Answer： $y = \frac{8}{3}x - \frac{7}{3}$ Explain This is a question about finding the equation of a tangent line to a curve at a specific point, which uses derivatives to find the slope . The solving step is: Hey friend! This problem asks us to find the equation of a line that just touches our curve, $f(x)=\sqrt{4x^2-7}$, at a super specific point: where $x=2$. Think of it like drawing a line that just kisses the curve at that one spot!

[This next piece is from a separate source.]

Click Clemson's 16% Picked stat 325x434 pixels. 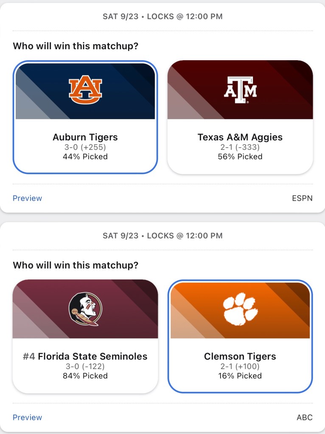[240, 376]
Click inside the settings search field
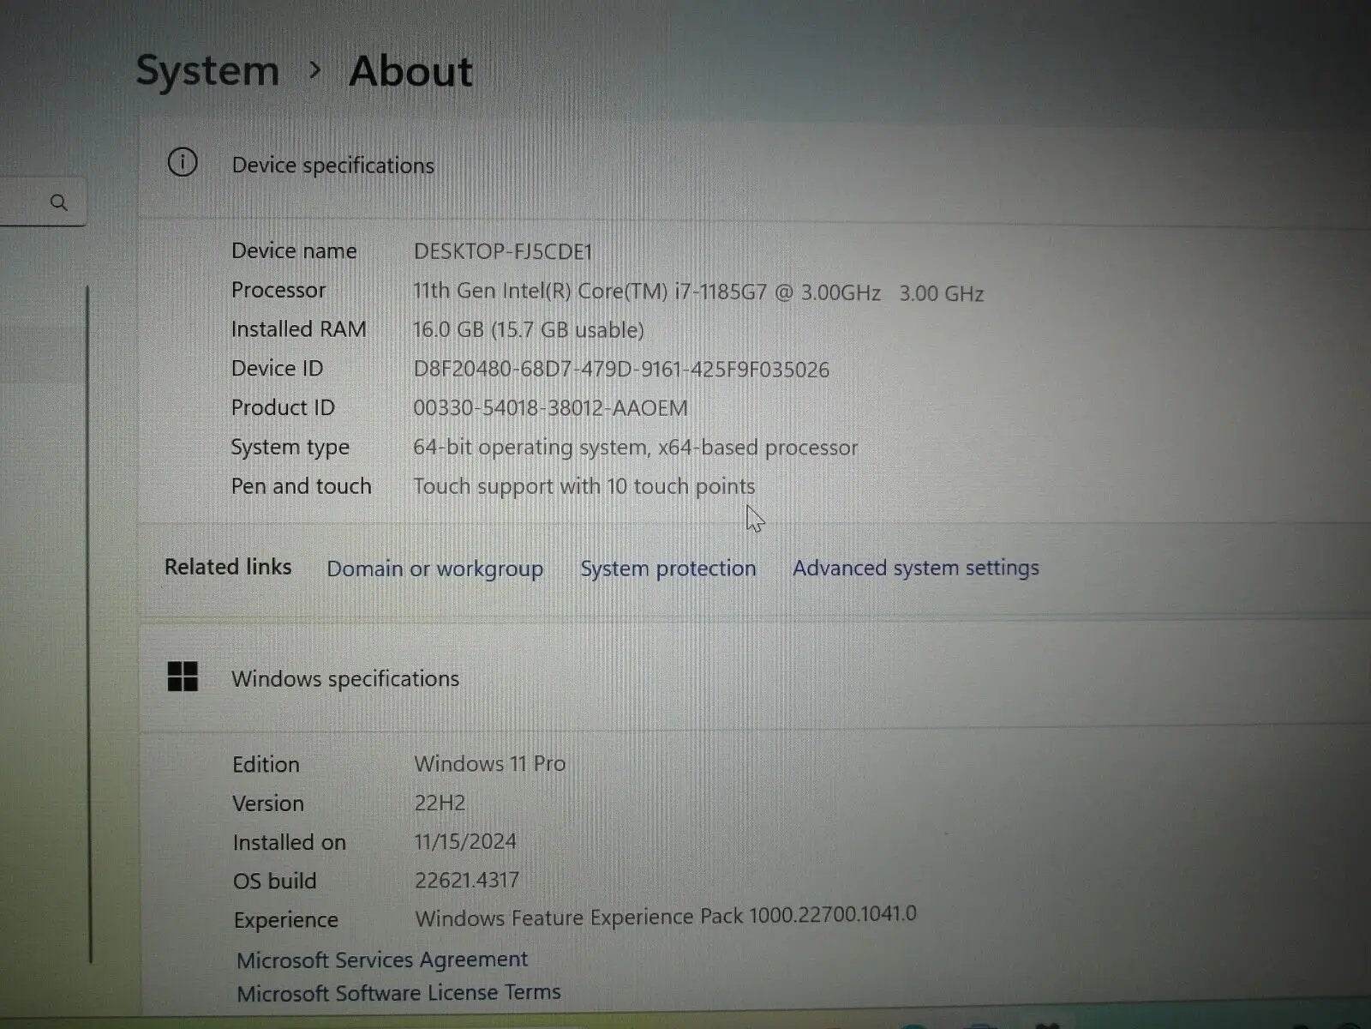This screenshot has height=1029, width=1371. click(26, 202)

Here's how we can figure it out: 1. **Find the exact point on the curve:** First, we need to know the y-coordinate for our point when $x=2$. We just plug $x=2$ into our function $f(x)$: $f(2) = \sqrt{4(2)^2 - 7}$ $f(2) = \sqrt{4(4) - 7}$ $f(2) = \sqrt{16 - 7}$ $f(2) = \sqrt{9}$ $f(2) = 3$ So, our point is $(2, 3)$. This is where our tangent line will touch the curve! 2. **Find the slope of the tangent line:** To find how "steep" the tangent line is at that point, we need to use something called a *derivative*. The derivative tells us the slope of the curve at any point. Our function is $f(x) = \sqrt{4x^2 - 7}$, which can be written as $f(x) = (4x^2 - 7)^{1/2}$. To find the derivative, $f'(x)$, we use the chain rule (it's like peeling an onion, working from the outside in!): $f'(x) = \frac{1}{2}(4x^2 - 7)^{(1/2)-1} \cdot (8x)$ $f'(x) = \frac{1}{2}(4x^2 - 7)^{-1/2} \cdot 8x$ $f'(x) = \frac{8x}{2\sqrt{4x^2 - 7}}$ $f'(x) = \frac{4x}{\sqrt{4x^2 - 7}}$ 3. **Calculate the slope at our specific point:** Now we have a formula for the slope at any $x$. We want the slope *at* $x=2$, so let's plug $x=2$ into our derivative: $m = f'(2) = \frac{4(2)}{\sqrt{4(2)^2 - 7}}$ $m = \frac{8}{\sqrt{4(4) - 7}}$ $m = \frac{8}{\sqrt{16 - 7}}$ $m = \frac{8}{\sqrt{9}}$ $m = \frac{8}{3}$ So, the slope of our tangent line is $\frac{8}{3}$. 4. **Write the equation of the line:** We now have a point $(2, 3)$ and a slope $m = \frac{8}{3}$. We can use the point-slope form of a line, which is $y - y_1 = m(x - x_1)$: $y - 3 = \frac{8}{3}(x - 2)$ Now, let's tidy it up into the familiar $y = mx + b$ form: $y - 3 = \frac{8}{3}x - \frac{8}{3}(2)$ $y - 3 = \frac{8}{3}x - \frac{16}{3}$ Add 3 to both sides: $y = \frac{8}{3}x - \frac{16}{3} + 3$ To add the 3, let's think of it as $\frac{9}{3}$: $y = \frac{8}{3}x - \frac{16}{3} + \frac{9}{3}$ $y = \frac{8}{3}x - \frac{7}{3}$ And that's our equation! If you were to graph this line and the original curve, you'd see the line just touches the curve beautifully at the point $(2,3)$. Pretty cool, huh?